Last May, Washington placed Huawei on its Entity List, to limit its use of U.S. technologies, requiring its American suppliers to obtain government approval to ship to the Chinese telecoms company, while in May of this year, restrictions were expanded to include non-U.S. manufacturers from assembling any products for the Chinese company and its chip designing branch HiSilicon if they used American equipment. In August, the U.S. restricted all suppliers using American technologies from doing business with Huawei without a license.
After being placed on the Entity List, some U.S. companies, including Intel and Qualcomm received licenses from Washington to resume business with Huawei for some products. Taiwan’s MediaTek, Samsung Electronics, Samsung Display, and SK Hynix have also reportedly applied for licenses, while Taiwan Semiconductor Manufacturing Company (TSMC) has not.

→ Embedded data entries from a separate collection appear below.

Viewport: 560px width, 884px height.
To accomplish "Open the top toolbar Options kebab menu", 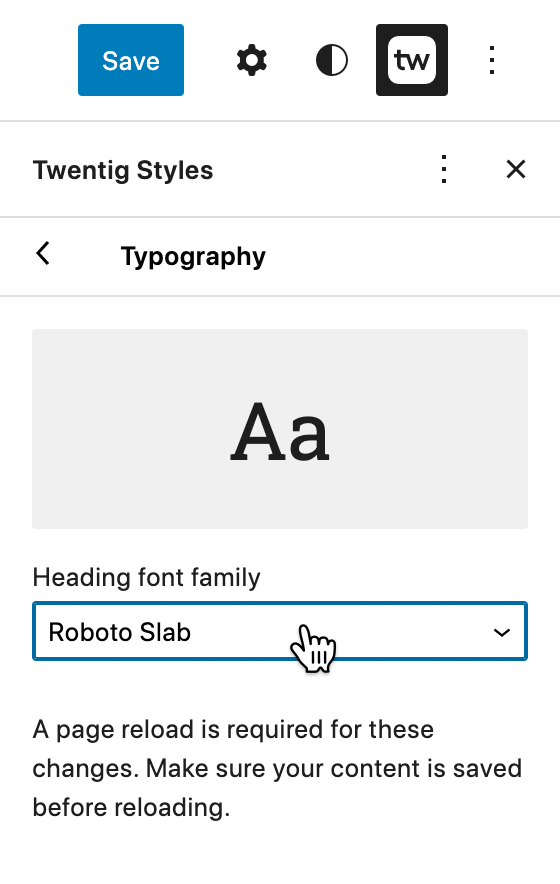I will pyautogui.click(x=492, y=60).
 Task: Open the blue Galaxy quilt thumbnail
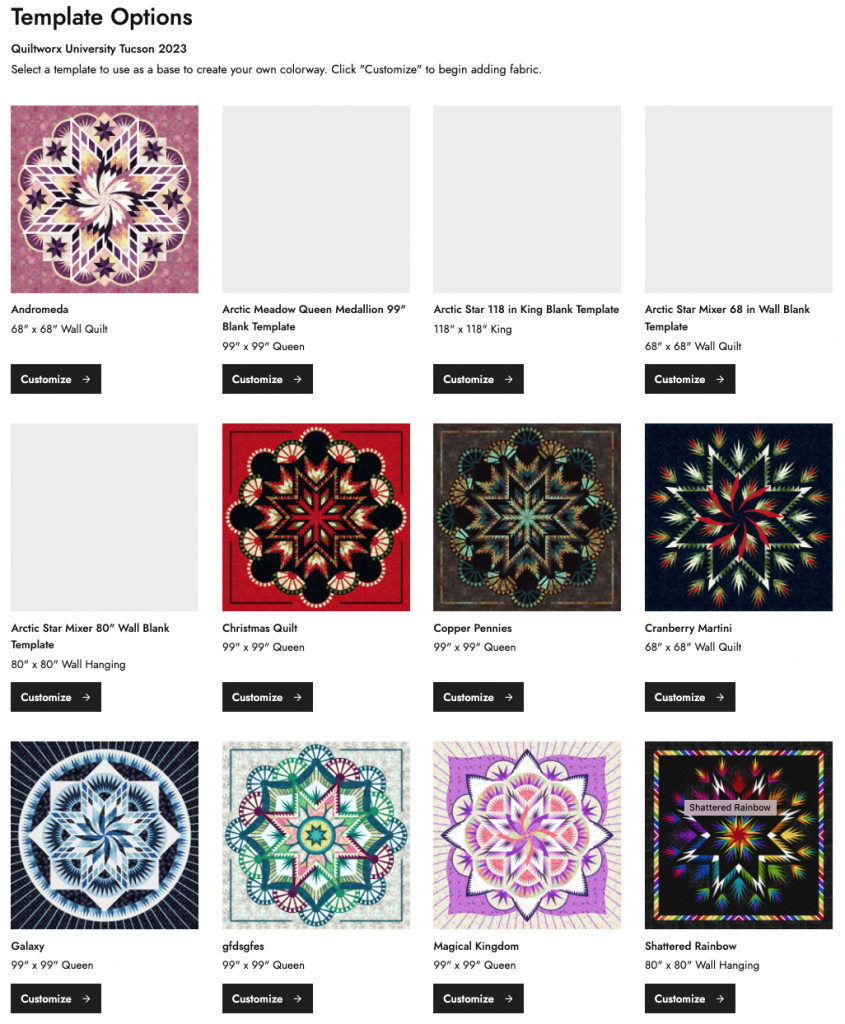(x=104, y=835)
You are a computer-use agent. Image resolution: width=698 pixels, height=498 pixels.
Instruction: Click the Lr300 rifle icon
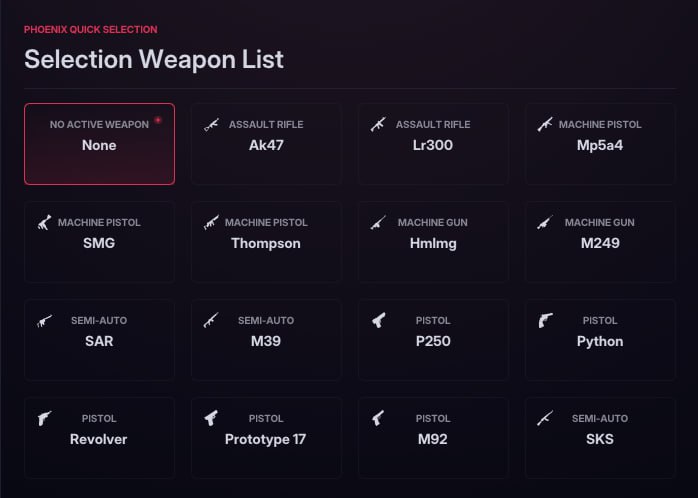pos(378,125)
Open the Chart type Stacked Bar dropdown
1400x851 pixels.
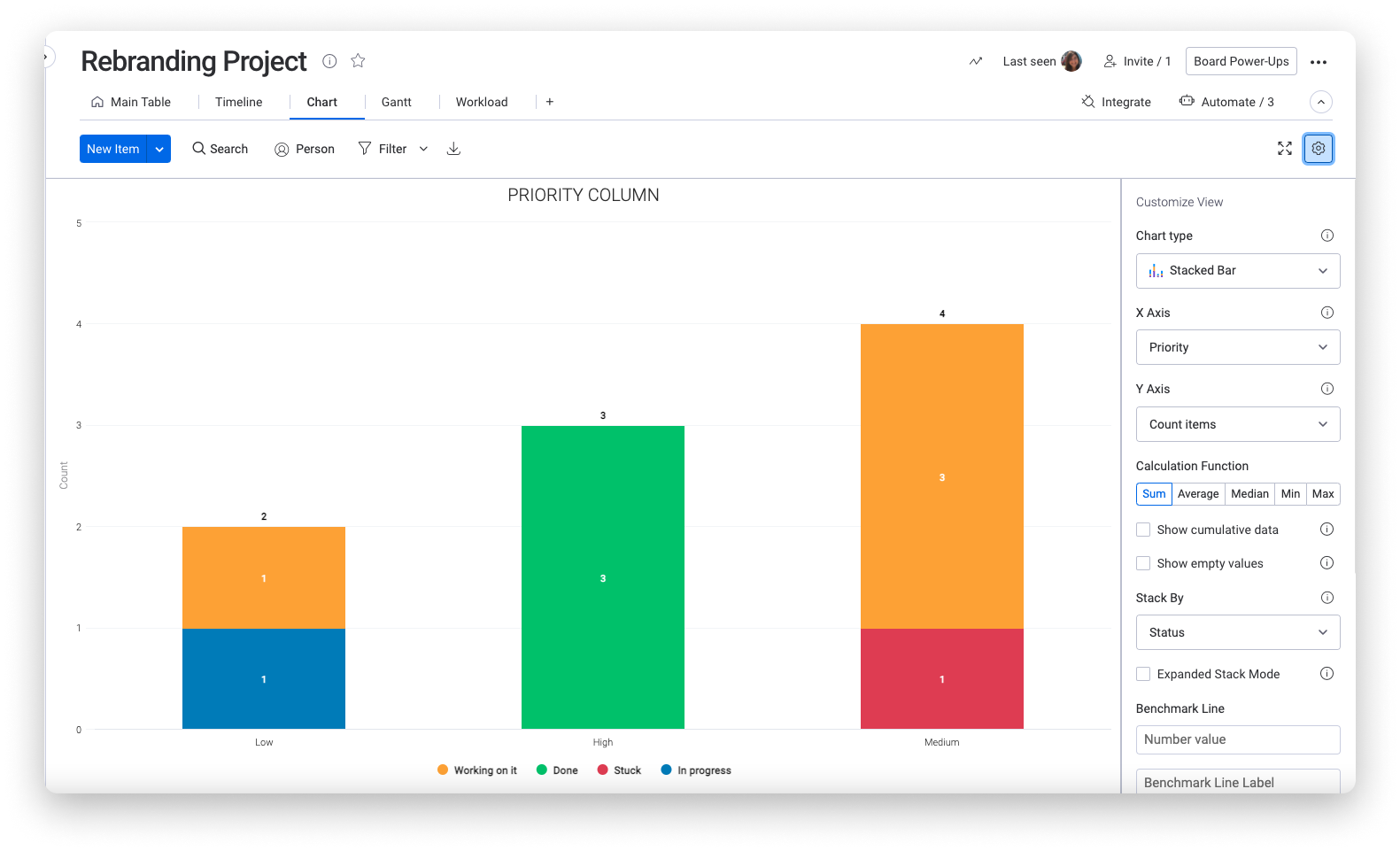pos(1237,271)
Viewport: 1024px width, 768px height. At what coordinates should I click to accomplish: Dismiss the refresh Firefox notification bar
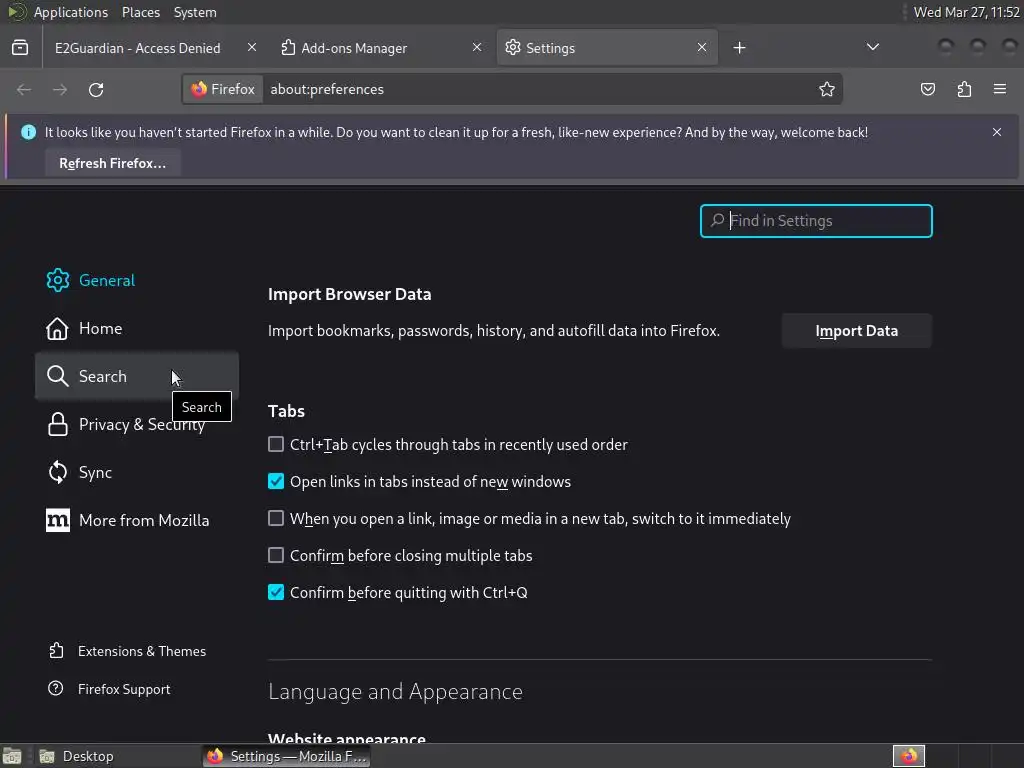(997, 132)
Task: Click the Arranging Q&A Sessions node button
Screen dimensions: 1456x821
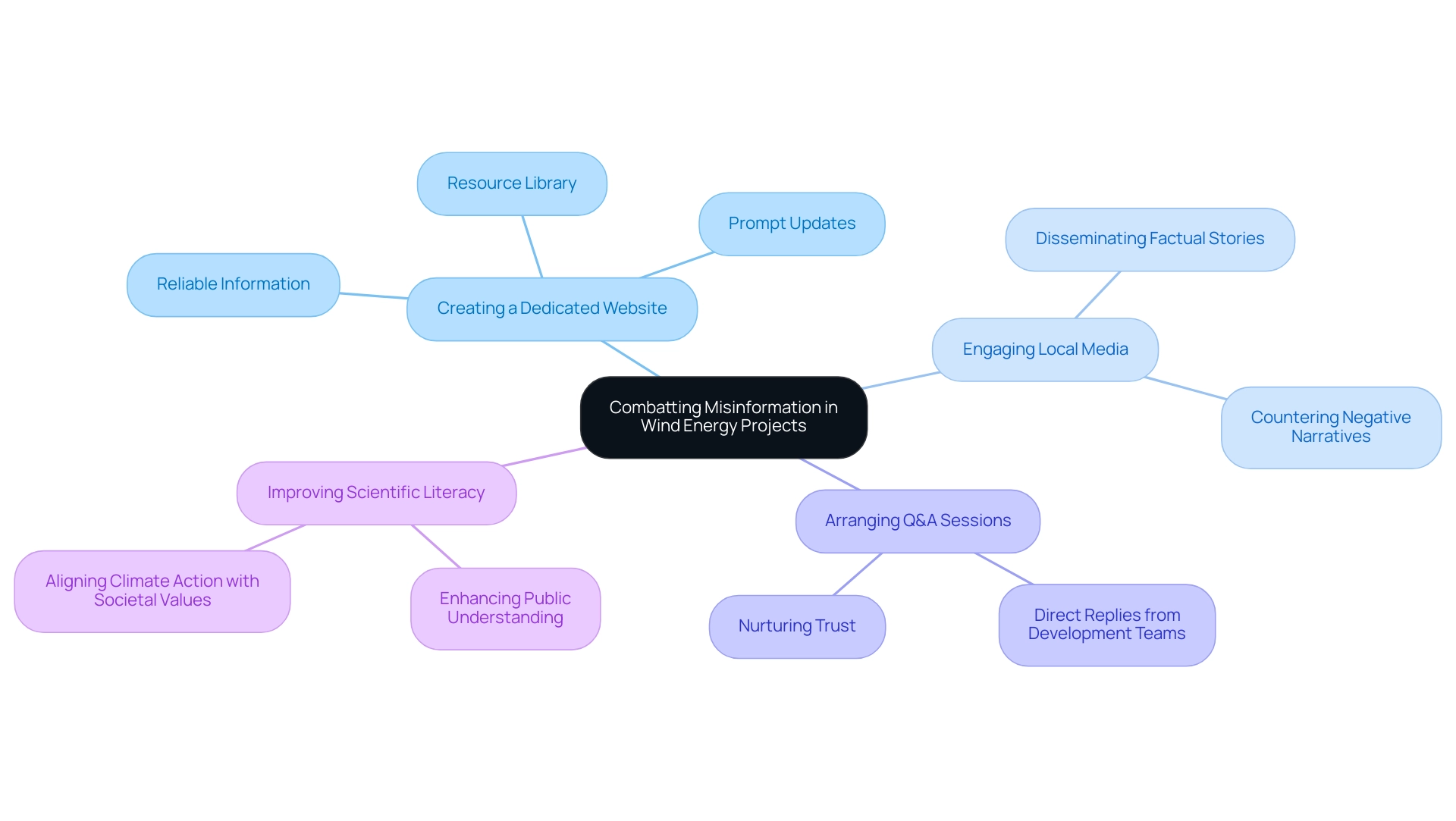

While Huawei did overtake Samsung in the second quarter to become the world’s largest smartphone maker, it faces significant difficulties going forward. On Aug. 7, Huawei announced that it will no longer be able to produce its advanced Kirin chipsets for its flagship Mate 40 after Sept. 15 due to the U.S. ban.
In terms of Huawei’s 5G business, the company has at least one year of inventories. It controls around 28 percent of the telecom equipment market. However, if it can no longer sustain sales, competitors like Samsung, Nokia, Ericsson, NEC, and Fujitsu could benefit at Huawei’s expense, the report said.
As Huawei races to get in last-minute orders, many tech suppliers have seen increased August sales. MediaTek’s monthly sales rose 42 percent year-on-year, just as Novatek, a display integrated circuit driver chips supplier, reported a jump of more than 30 percent in monthly revenue, and TSMC grew 16 percent on the year, the report found.
Taiwan’s overall electronics component exports to China reported 30 percent growth year-over-year in June, July, and August, Nikkei Asian Review reported.
With the U.S. presidential election around the corner on Nov. 3, it is unclear if the situation for Huawei will change. While President Trump has taken a hardline with China, questions remain at this point as to how a Biden presidency would deal with Beijing.